[RECORDS SUPPLIED — start]
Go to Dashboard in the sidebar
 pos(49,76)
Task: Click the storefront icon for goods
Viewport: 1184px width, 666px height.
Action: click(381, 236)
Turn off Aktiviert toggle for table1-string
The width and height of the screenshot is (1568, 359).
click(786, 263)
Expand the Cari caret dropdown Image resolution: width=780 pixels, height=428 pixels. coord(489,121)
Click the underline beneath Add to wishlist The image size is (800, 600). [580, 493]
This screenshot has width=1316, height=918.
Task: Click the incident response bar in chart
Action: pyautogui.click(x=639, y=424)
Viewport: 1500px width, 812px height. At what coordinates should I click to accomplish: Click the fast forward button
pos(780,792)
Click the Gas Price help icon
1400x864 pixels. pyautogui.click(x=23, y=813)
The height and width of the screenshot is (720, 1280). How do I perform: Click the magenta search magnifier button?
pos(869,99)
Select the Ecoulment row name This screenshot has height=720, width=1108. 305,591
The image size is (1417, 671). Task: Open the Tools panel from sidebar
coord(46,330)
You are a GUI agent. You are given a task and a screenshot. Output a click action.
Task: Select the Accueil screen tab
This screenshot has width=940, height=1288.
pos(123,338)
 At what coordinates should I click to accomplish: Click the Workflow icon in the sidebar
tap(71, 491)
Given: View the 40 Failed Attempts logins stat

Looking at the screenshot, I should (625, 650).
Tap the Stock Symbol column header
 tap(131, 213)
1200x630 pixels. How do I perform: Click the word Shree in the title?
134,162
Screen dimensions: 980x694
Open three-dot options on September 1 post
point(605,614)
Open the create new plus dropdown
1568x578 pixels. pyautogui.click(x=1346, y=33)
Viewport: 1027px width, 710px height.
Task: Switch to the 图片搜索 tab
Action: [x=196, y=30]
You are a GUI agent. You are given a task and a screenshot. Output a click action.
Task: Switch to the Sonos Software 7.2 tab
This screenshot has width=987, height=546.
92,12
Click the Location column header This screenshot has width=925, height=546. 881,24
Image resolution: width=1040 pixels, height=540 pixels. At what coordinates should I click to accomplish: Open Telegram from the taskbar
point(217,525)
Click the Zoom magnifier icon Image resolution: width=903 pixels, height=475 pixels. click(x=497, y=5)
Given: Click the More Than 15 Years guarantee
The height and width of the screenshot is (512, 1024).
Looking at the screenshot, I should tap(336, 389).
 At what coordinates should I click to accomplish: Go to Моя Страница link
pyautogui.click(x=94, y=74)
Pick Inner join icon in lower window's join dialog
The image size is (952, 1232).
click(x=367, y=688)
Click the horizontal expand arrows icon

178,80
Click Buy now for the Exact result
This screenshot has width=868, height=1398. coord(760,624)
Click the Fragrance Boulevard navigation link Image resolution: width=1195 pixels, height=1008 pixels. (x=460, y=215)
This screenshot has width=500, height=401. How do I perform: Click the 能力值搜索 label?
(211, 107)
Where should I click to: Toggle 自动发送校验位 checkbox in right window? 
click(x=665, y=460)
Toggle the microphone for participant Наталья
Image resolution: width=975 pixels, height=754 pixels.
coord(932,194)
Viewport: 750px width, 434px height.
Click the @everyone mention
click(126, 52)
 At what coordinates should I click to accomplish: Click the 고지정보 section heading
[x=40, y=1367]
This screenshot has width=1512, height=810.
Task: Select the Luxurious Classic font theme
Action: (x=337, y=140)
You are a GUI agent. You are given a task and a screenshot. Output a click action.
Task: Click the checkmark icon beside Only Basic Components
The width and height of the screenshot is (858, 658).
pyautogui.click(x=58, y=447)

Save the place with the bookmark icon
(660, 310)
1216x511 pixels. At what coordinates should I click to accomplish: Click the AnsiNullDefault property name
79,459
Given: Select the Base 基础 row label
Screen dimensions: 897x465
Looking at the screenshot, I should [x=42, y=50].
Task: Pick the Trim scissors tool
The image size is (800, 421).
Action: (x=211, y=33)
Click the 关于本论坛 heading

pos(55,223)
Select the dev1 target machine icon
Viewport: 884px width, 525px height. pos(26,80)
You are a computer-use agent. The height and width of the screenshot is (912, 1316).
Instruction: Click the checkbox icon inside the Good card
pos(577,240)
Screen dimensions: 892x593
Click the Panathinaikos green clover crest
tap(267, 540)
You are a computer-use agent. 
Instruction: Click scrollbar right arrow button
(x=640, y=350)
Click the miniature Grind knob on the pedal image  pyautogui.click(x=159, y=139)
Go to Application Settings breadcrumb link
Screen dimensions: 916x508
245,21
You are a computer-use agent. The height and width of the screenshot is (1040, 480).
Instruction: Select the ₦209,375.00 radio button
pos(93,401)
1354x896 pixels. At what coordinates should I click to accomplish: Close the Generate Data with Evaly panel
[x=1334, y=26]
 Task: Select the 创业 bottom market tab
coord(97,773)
[RECORDS SUPPLIED — finish]
Make an exact copy of the lines running from the one with "Screen dimensions: 892x593" to the last line of the listing, including both ends.

Screen dimensions: 892x593
Click the Panathinaikos green clover crest
tap(267, 540)
You are a computer-use agent. 
Instruction: Click scrollbar right arrow button
(x=640, y=350)
Click the miniature Grind knob on the pedal image  pyautogui.click(x=159, y=139)
Go to Application Settings breadcrumb link
Screen dimensions: 916x508
245,21
You are a computer-use agent. The height and width of the screenshot is (1040, 480).
Instruction: Select the ₦209,375.00 radio button
pos(93,401)
1354x896 pixels. At what coordinates should I click to accomplish: Close the Generate Data with Evaly panel
[x=1334, y=26]
 Task: Select the 创业 bottom market tab
coord(97,773)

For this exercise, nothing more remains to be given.